Diagnosing Pulpy Kidney

It is the peak season for pulpy kidney in the next few months. Clostridial vaccines are good but transfer of antibodies to lambs relies on good colostrum intake. Beware the immunity gap if lambs have not received two doses of vaccine before colostral protection wanes.

Diagnosis is not always straightforward as post mortem findings and test results can vary from case to case. History and post mortem findings should be looked at in combination with any test results. You need to be confident in your diagnosis particularly if you are going to introduce vaccination or make changes to existing protocols as a result.

Post mortem findings – some of the following may be found:

  • Serous effusions into body cavities - particularly an increase in pericardial fluid which may contain a fibrin clot.
  • Congested/oedematous lungs with froth in the airways – you may be suspicious of pasteurellosis.
  • Pulpy kidneys – this is just autolysis so unless the carcase is very fresh this finding can be very subjective. Compare the degree of kidney autolysis to other organs such as the liver.
  • Cerebellar coning – swelling of the brain can cause the caudal cerebellum to be forced into the foramen magnum giving it a slightly pointed appearance.
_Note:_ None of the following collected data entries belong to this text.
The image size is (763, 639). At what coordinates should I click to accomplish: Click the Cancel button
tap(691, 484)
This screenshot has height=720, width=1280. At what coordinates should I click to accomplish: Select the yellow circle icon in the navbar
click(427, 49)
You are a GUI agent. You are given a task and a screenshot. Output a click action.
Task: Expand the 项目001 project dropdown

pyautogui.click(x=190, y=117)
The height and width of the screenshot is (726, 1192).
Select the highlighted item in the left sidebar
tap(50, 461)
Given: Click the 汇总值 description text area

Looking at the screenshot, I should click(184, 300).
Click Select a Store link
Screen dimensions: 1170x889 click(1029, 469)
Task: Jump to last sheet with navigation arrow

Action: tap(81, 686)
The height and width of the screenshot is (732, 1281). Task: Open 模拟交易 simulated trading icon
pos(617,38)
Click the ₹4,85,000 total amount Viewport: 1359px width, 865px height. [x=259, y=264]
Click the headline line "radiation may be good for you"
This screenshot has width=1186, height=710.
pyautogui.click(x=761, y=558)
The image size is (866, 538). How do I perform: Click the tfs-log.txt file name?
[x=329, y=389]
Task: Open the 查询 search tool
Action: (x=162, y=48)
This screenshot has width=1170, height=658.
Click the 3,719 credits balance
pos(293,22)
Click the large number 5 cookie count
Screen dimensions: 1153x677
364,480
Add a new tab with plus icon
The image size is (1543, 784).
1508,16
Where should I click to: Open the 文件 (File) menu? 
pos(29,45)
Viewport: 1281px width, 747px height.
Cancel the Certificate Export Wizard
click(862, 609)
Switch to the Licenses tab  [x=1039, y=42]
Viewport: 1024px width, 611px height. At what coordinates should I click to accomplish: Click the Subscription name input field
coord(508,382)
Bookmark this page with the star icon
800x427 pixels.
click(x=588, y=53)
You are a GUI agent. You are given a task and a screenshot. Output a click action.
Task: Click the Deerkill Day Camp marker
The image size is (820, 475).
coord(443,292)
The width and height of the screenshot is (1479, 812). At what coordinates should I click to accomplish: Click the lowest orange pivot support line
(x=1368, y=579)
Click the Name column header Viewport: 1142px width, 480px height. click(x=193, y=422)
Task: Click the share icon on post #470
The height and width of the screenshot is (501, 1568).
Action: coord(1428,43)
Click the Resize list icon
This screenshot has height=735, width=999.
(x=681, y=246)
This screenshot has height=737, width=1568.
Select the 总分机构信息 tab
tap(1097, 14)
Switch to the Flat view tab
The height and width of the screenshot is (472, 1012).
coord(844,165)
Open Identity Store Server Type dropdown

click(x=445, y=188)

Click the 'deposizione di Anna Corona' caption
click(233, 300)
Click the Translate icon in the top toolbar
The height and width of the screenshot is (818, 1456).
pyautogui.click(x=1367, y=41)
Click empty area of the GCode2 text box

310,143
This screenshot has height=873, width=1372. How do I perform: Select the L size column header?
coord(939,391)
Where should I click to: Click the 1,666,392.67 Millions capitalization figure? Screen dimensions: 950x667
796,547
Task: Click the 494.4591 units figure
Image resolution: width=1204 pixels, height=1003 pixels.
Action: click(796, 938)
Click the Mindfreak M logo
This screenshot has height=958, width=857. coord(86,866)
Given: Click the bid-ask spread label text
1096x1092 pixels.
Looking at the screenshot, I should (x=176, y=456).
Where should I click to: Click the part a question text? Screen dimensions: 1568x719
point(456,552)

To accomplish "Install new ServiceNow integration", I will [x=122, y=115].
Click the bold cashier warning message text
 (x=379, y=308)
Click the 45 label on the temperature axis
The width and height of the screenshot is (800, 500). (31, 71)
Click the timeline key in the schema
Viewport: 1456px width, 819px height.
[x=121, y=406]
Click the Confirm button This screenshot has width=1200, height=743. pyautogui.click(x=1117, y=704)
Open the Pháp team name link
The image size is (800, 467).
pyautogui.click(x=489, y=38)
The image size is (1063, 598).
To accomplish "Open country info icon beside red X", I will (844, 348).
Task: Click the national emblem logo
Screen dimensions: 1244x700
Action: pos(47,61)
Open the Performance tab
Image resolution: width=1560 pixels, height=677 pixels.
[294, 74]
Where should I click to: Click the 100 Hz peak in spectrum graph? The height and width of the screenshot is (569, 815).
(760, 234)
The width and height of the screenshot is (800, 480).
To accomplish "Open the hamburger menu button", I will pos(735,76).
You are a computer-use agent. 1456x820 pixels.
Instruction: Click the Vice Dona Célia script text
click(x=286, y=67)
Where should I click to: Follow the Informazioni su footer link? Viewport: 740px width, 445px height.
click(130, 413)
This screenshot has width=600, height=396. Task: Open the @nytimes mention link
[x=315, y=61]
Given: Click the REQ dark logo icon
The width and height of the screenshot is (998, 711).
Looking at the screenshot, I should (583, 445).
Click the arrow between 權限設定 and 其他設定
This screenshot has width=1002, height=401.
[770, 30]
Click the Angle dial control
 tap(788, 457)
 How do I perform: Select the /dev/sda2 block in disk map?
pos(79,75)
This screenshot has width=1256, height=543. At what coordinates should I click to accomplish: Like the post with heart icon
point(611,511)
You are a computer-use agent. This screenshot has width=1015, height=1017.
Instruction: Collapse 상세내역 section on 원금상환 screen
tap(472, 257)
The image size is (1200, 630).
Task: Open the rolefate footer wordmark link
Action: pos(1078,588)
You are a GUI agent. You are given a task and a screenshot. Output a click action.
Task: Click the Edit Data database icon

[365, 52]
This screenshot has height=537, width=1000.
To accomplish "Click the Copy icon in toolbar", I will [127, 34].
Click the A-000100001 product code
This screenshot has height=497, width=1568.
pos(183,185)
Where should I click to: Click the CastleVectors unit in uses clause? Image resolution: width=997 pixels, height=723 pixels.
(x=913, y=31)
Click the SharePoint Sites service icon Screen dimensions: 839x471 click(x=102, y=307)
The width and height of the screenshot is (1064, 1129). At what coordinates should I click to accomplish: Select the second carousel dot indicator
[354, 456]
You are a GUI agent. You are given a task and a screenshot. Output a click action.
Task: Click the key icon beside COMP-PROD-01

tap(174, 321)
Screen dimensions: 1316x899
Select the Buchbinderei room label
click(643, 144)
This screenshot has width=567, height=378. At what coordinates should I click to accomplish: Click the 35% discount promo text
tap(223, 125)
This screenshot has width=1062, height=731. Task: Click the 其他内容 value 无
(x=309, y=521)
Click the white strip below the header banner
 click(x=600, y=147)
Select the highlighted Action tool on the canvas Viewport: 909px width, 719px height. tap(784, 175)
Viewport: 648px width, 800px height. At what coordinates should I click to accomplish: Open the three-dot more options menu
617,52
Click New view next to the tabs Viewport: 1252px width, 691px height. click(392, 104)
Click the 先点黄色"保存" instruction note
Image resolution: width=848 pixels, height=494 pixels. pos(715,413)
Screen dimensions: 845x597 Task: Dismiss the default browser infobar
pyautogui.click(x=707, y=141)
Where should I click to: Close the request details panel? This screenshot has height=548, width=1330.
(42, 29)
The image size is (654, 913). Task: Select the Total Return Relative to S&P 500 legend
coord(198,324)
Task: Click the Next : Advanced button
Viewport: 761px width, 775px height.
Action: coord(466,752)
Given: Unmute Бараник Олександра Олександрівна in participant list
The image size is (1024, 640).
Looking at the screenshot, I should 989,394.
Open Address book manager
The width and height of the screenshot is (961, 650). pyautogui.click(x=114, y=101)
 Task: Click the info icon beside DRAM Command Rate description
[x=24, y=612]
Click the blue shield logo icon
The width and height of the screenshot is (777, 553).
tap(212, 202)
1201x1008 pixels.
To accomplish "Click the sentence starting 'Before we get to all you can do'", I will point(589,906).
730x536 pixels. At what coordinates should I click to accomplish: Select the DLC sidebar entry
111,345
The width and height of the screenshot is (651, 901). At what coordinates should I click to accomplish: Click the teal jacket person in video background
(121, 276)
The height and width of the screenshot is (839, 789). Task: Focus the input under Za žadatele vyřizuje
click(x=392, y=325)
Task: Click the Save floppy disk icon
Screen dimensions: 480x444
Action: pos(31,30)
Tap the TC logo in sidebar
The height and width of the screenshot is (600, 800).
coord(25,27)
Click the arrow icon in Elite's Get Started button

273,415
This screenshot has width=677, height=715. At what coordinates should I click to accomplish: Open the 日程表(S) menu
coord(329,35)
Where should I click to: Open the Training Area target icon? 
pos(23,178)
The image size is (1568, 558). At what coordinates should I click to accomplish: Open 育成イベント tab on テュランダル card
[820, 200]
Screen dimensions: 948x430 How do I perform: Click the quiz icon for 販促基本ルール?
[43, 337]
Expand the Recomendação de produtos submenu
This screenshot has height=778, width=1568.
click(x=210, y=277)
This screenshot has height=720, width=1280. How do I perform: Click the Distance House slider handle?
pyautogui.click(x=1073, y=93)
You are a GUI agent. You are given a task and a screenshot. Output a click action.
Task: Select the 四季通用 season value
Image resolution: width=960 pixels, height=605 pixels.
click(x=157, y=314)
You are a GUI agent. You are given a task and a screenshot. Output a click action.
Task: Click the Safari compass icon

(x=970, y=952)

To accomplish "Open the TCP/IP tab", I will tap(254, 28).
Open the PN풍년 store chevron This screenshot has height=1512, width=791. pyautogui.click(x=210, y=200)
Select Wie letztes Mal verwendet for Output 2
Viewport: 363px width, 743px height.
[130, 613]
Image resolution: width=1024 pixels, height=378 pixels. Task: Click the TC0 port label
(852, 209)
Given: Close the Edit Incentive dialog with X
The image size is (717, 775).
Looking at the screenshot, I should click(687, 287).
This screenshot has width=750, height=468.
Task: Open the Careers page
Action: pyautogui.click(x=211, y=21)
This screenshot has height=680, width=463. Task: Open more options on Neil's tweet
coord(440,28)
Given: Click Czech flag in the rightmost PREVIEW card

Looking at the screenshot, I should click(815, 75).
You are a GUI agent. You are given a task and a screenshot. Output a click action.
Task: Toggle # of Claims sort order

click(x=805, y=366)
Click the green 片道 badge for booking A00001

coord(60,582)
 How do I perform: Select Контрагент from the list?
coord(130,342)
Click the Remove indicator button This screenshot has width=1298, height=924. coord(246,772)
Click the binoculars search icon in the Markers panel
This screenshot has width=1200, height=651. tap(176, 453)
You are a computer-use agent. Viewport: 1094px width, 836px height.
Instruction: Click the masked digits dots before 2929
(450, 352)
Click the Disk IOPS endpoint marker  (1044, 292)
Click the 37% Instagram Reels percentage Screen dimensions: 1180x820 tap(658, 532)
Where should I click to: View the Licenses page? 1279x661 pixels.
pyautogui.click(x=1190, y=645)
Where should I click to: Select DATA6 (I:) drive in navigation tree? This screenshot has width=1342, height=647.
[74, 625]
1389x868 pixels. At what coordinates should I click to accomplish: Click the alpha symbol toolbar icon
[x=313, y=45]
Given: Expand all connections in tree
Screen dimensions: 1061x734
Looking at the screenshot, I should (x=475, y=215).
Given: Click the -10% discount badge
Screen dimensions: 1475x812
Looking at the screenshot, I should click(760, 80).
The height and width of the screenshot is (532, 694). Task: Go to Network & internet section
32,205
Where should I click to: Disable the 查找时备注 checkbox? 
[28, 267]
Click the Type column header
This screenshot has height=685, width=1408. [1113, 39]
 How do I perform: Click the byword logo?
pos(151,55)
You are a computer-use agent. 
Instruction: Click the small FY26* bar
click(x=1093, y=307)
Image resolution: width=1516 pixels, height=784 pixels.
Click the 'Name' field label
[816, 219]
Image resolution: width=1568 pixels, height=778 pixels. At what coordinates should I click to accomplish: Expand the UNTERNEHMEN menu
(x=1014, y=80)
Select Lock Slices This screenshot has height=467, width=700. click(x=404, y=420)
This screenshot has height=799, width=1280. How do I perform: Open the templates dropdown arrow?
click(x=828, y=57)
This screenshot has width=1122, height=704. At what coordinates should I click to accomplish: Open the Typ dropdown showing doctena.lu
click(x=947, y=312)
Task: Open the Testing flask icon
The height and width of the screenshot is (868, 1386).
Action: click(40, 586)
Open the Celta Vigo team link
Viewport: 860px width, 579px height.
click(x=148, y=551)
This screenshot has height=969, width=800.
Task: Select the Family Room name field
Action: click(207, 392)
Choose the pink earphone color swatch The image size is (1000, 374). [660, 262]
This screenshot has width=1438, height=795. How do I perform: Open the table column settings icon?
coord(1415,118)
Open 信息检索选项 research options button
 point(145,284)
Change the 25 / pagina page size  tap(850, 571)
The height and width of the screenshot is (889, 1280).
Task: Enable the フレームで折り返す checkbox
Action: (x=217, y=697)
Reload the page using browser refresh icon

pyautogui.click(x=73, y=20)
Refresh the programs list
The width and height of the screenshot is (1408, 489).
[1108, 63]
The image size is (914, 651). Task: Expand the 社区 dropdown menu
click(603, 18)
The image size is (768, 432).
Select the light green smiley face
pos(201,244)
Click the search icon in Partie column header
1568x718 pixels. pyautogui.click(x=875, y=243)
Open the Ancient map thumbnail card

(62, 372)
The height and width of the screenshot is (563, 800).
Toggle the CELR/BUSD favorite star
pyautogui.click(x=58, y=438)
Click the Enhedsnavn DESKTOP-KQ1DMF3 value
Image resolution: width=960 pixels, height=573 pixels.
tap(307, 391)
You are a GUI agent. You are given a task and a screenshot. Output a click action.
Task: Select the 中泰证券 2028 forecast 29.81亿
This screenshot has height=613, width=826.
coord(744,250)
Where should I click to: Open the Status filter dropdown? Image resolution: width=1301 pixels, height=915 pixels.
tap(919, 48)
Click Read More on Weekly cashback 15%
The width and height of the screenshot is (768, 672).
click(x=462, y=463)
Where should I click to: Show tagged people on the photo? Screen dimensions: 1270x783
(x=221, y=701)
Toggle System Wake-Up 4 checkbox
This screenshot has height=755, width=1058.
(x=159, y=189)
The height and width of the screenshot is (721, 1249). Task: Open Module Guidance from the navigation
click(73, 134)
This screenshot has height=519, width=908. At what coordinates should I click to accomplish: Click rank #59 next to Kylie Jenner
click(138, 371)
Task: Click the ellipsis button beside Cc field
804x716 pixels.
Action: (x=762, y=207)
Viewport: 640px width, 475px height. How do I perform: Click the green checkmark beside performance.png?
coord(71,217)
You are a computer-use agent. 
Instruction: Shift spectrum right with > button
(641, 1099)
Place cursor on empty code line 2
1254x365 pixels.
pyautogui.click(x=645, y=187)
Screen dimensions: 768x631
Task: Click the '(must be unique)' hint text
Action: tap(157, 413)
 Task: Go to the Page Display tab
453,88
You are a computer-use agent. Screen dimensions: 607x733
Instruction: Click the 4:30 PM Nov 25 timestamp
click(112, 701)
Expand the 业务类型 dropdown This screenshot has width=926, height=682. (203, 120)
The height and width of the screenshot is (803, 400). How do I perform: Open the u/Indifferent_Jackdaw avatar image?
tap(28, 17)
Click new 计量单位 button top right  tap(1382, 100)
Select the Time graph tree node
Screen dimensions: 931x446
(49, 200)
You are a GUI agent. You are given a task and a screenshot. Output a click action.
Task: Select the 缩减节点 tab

The following testing options are available and each has pros and cons. Most are not diagnostic in their own right.

  • Bacteriology – anaerobic culture of ileum for Clostridium perfringens. This is a commensal bacteria and therefore not diagnostic.
  • Clostridial toxin testing – ELISAs are carried out on small intestinal contents. We cannot test tissue samples such as liver, kidney or spleen.  The ileum is the best site to collect a sample and for pulpy kidney request epsilon toxin testing. Be aware that small amounts of toxin may be present in lambs that have died of other causes. It can also be produced (or disappear) after death. Confirmed cases of pulpy kidney can be either positive or negative for epsilon toxin.
  • Test urine for glucose – collect urine into a red top tube using a vacutainer needle. Glucosuria can be detected in some cases of pulpy kidney. Post mortem growth of bacteria in the urine can destroy any glucose present.
  • Histopathology – Kidney can be examined for changes including renal tubular degeneration. The histopathologists like to examine kidney in addition to other tissues, e.g. liver or lung, as they can then compare the degree of autolysis. The cost is the same whether 1 or 3 tissues are examined – and if it’s not pulpy kidney you might get a different diagnosis. Examination of kidney is not always diagnostic.
  • Brain histopathology – The reward for making the effort to remove the brain could be a confirmed diagnosis if lesions of focal symmetrical encephalomalacia are detected.

Where geography and time permit, delivery of one or more lambs to the lab can be more cost effective and due consideration of other possible diagnoses can be made.